О ней мы знаем пока только лишь то, что она «была». Но как много доказывает это коротенькое словечко для исследователя! Опять — в который раз — в пух и прах распадается созданное Пельцлем представление о юноше пражанине, выехавшем в Венецию учиться у Пешетти, чтоб уметь писать для голоса. Мысливечек и до Венеции пробовал писать и писал для голоса, что доказывает падуанская кантата и быстрота, с какой он получил заказ для Пармы. Связанный уже первыми связями и знакомствами с Италией, известный австрийскому послу в Венеции, графу Дураццо, имевший первый опыт создания торжественных кантат и, может быть, уже получивший первые похвалы за них (вряд ли, не имей он успеха, осталась бы память о его музыке в театральных анналах Падуи) — таким приехал Мысливечек в Венецию и с первых же дней был загружен работой, охвачен творческой лихорадкой, полон музыкой и музыкальными впечатлениями — вот что уберегло его от всех соблазнов тогдашнего музыкального венецианского быта, манеры «жить по-музыкантски».
Пельцль, а за ним все прочие, также и Гров, связывают дальнейшее продвижение Мысливечка по Италии с городом Пармой, а Гров добавляет при этом, что он «жил в Парме и имел там любовную связь с Лукрецией Агуйяри». Поедем же вместе с Мысливечком в музыкальный город Парму, пользовавшийся тогда, как один из крупнейших итальянских центров, большой славой.
Выехать из Венеции в Парму нужно было прежде всего на лодке, водным путем, какой в то время из Венеции был обязателен.
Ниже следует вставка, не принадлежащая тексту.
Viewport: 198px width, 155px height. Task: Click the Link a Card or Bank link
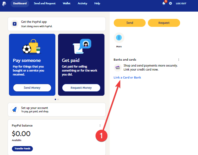tap(127, 78)
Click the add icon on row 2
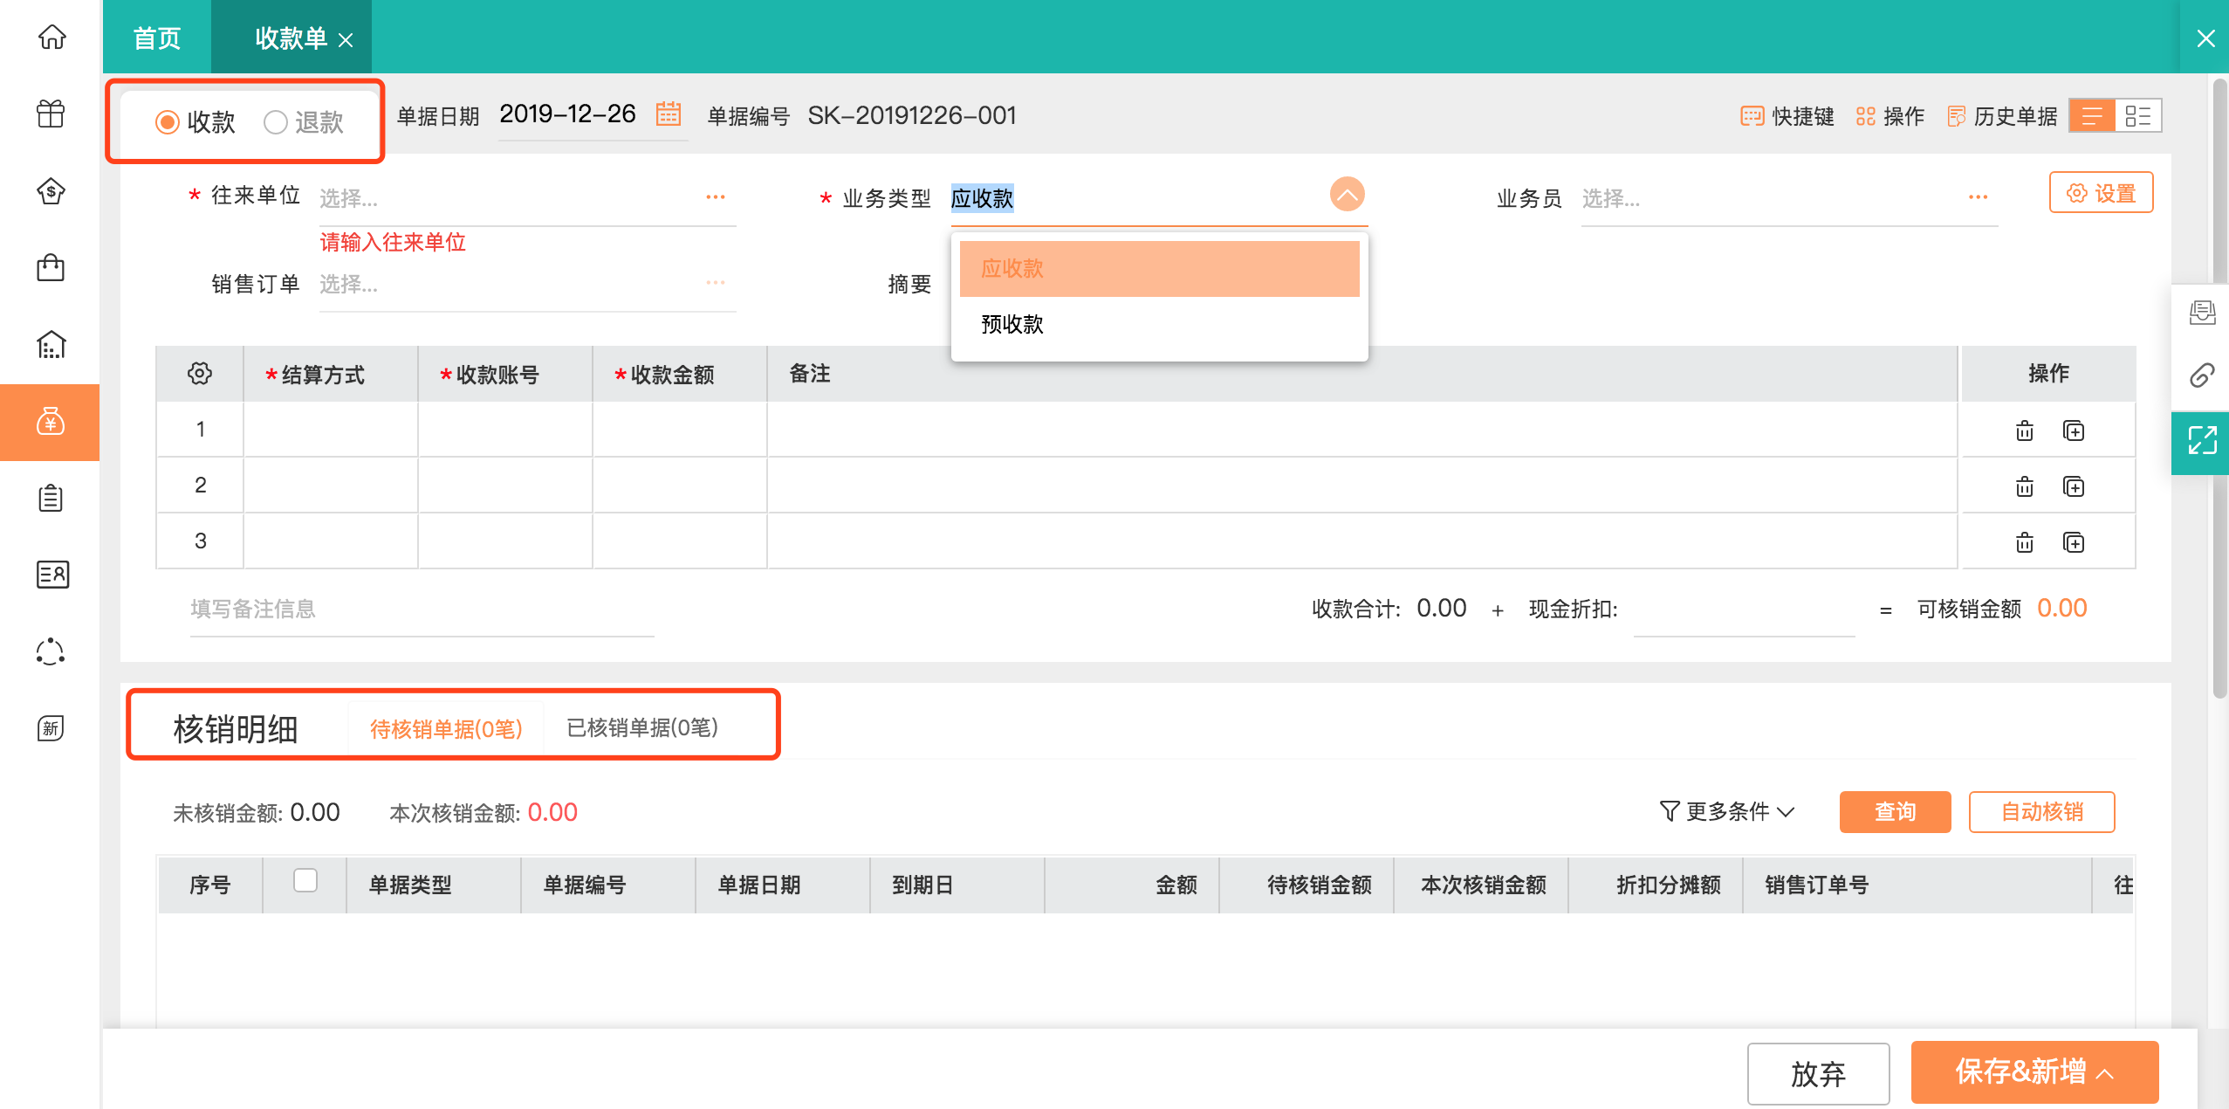This screenshot has width=2229, height=1109. 2074,485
Если гребцы нанимались быстрые, в соответствии с теперешними итальянскими «rapido», скорыми поездами, то они очень «rapido», гребя с невероятной быстротой, доставляли путника из островной республики на первую «материковую» станцию, Падую (или Padova, как величаво говорят итальянцы). Вряд ли Мысливечек, живший в Венеции уже целый год, не съездил в Падую до этого, тем более что город святого Антония Падуанского, с его праздничной ярмаркой в честь прославленного святого, с его учеными университетскими коллегиями и дивными памятниками старины, а также с большим музыкальным вкусом его руководителей явно симпатизировал Мысливечку еще с 1763 года.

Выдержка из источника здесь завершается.